9. **Retroceso del cable de un solo brazo**

- *Por qué está en la lista:* Este ejercicio activa eficazmente los tríceps y, cuando se ejecuta correctamente, puede ser tan efectivo como otros movimientos compuestos.

- *En tu entrenamiento:* Colócalo al final de tu rutina, apuntando a 3 series de 10-12 repeticiones mientras te concentras en la contracción máxima.



10. **Empuje del cable**

- *Por qué está en la lista:* Cable Push-Down es un excelente ejercicio de aislamiento para terminar tu entrenamiento de tríceps y proporcionar un gran agotamiento.

- *En tu entrenamiento:* Realiza 3 series de 10 a 12 repeticiones o un poco más hacia el final de tu entrenamiento.



Bonificación: **Lagartijas con agarre cerrado (a elección del peso corporal)**

- *Por qué está en la lista:* Las flexiones con agarre cerrado son un ejercicio de peso corporal que se enfoca eficazmente en los tríceps, lo que las convierte en una excelente adición a tu rutina de tríceps.

- *En tu entrenamiento:* Utilice este ejercicio como movimiento final y, si las flexiones regulares le resultan demasiado fáciles, eleve los pies o agregue peso para aumentar el desafío.

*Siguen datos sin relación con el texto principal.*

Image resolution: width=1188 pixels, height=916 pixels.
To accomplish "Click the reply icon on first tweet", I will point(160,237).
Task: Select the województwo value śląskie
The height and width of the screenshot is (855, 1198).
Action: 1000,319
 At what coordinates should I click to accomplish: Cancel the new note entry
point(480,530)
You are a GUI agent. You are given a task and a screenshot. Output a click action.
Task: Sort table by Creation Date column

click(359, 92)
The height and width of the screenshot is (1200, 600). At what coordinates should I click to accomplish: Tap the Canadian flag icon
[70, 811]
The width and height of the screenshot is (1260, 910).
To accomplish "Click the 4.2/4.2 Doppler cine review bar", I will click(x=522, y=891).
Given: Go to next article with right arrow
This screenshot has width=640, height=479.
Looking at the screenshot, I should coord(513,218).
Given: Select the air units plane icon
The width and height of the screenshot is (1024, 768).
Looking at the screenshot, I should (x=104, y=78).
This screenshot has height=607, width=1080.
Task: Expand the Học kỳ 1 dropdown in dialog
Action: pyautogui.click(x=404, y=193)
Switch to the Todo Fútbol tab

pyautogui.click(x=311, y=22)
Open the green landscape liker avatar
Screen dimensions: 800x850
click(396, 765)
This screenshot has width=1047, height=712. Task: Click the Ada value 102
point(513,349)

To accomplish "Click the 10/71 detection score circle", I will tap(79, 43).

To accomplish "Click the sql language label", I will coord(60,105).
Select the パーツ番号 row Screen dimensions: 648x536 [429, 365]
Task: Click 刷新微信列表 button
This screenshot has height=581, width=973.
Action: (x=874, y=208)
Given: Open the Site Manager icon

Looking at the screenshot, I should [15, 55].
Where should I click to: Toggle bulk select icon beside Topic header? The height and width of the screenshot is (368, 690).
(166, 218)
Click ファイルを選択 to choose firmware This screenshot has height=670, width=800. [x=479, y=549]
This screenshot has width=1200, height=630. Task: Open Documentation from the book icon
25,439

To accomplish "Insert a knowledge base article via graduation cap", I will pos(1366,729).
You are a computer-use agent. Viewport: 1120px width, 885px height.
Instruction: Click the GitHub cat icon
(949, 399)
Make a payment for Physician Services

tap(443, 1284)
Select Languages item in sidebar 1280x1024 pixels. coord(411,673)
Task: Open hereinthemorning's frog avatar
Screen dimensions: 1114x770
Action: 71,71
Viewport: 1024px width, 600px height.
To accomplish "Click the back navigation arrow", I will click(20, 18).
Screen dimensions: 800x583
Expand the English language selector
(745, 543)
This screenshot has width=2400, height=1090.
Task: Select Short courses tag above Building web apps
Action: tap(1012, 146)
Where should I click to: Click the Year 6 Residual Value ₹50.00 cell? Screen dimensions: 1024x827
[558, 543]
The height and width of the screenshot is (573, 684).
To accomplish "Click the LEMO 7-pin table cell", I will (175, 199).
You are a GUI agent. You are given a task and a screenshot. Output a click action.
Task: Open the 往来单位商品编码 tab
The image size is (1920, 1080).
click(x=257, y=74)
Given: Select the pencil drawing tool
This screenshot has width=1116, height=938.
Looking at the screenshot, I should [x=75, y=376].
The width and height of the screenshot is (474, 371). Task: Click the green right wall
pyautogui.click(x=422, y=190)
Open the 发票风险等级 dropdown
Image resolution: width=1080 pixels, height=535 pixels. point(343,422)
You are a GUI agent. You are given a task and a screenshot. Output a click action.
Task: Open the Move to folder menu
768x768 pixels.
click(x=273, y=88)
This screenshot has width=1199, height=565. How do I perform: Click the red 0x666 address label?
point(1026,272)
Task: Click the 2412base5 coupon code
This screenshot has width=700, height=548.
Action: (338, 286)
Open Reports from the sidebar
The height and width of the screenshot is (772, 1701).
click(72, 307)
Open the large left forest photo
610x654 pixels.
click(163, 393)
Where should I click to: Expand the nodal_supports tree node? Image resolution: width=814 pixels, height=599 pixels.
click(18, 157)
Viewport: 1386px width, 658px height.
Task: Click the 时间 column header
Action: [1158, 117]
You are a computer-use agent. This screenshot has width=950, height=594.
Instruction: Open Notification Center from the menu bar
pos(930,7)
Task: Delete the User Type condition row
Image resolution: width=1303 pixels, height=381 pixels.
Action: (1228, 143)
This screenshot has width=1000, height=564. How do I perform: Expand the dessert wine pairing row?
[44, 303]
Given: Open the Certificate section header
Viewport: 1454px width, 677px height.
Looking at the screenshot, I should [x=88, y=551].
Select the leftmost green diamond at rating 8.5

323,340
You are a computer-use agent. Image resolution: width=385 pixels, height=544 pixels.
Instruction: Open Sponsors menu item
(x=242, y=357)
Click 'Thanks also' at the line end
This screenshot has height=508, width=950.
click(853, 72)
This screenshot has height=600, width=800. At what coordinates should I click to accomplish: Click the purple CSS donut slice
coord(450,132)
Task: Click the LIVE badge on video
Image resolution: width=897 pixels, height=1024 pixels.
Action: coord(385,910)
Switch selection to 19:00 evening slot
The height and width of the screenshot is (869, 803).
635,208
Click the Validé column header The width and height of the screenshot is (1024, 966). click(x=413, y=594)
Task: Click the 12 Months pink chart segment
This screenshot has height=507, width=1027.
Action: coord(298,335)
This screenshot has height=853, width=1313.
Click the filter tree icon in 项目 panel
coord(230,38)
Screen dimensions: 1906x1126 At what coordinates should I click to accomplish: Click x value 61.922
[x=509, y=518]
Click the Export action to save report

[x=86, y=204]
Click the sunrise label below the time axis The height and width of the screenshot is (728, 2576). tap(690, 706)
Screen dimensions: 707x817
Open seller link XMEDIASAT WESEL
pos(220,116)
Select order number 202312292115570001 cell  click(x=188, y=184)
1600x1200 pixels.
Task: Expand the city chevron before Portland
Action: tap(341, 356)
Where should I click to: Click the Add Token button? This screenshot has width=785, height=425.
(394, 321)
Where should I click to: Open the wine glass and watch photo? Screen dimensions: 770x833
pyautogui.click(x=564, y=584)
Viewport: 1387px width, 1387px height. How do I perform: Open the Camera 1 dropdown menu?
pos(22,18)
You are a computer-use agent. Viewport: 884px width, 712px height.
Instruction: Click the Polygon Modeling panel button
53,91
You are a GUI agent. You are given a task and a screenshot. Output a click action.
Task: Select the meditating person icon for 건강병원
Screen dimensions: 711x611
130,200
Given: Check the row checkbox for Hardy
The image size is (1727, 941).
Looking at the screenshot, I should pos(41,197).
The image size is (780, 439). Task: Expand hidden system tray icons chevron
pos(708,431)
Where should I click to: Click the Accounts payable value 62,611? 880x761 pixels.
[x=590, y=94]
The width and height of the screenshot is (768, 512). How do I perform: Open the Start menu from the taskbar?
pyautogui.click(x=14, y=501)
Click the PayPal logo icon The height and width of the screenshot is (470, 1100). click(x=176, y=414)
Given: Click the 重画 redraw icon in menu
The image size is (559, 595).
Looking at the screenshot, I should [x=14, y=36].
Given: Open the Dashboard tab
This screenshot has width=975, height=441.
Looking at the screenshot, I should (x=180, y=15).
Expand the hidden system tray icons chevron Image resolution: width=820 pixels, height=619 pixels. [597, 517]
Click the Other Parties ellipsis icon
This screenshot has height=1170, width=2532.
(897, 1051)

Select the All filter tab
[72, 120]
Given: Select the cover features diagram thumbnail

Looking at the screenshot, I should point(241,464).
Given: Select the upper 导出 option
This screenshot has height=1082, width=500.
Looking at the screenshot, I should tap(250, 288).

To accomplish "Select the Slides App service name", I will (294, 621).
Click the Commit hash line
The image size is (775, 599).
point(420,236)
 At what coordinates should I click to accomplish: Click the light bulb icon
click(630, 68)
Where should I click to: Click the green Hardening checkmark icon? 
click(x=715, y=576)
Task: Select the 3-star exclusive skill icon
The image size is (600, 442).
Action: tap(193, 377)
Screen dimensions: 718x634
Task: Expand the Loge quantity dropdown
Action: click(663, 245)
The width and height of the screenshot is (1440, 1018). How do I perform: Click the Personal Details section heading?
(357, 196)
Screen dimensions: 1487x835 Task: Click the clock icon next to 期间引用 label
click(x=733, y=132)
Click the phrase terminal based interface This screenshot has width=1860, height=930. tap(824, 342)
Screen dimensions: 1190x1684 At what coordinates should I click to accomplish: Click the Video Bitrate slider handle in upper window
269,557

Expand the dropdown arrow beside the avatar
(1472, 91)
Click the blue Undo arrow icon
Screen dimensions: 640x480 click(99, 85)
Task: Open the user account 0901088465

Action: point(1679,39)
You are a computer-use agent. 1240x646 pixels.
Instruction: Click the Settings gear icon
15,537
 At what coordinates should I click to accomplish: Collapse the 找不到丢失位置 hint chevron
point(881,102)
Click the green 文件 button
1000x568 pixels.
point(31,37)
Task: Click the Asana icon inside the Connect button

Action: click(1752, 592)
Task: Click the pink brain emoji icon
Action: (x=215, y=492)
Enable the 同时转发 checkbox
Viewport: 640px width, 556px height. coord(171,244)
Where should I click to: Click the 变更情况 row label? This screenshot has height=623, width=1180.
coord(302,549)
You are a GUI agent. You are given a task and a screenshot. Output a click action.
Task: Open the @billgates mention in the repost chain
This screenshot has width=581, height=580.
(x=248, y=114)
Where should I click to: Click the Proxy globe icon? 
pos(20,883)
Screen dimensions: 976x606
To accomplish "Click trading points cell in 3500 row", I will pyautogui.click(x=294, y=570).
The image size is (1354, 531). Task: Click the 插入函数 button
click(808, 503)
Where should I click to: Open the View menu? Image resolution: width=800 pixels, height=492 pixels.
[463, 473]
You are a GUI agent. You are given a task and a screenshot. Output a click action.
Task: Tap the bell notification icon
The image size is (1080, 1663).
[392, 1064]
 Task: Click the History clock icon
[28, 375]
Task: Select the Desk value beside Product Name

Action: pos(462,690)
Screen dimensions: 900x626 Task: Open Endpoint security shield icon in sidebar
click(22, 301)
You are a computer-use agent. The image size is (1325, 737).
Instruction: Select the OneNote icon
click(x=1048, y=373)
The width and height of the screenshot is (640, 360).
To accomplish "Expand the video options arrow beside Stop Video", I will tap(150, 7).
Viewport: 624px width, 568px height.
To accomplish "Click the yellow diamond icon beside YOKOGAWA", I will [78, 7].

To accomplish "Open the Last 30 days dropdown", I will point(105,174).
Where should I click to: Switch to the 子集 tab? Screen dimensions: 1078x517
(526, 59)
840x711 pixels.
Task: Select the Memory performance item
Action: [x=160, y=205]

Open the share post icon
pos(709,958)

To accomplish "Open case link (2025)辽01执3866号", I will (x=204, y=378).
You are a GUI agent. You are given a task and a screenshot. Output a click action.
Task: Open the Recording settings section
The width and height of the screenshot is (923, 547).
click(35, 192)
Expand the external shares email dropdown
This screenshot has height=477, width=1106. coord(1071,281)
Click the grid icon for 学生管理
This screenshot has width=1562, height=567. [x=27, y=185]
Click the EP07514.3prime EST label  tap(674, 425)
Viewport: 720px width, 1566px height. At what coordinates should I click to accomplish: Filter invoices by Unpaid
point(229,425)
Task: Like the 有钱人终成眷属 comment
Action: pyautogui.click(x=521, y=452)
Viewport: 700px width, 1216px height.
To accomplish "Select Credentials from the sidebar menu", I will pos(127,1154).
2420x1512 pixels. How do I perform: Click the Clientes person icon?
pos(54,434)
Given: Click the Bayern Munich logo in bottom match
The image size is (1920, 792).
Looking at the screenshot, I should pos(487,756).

Ahora que tiene una lista completa de los mejores ejercicios de tríceps, puede crear un plan de entrenamiento personalizado para maximizar el crecimiento del músculo tríceps. Recuerde priorizar los movimientos compuestos como el press de banca con agarre cerrado y complementarlos con ejercicios de aislamiento como el cable push-down. La consistencia y la forma adecuada son claves para lograr los tríceps bien definidos que deseas. Incorpora estos ejercicios a tu rutina y observa cómo aumentan las ganancias en tus brazos.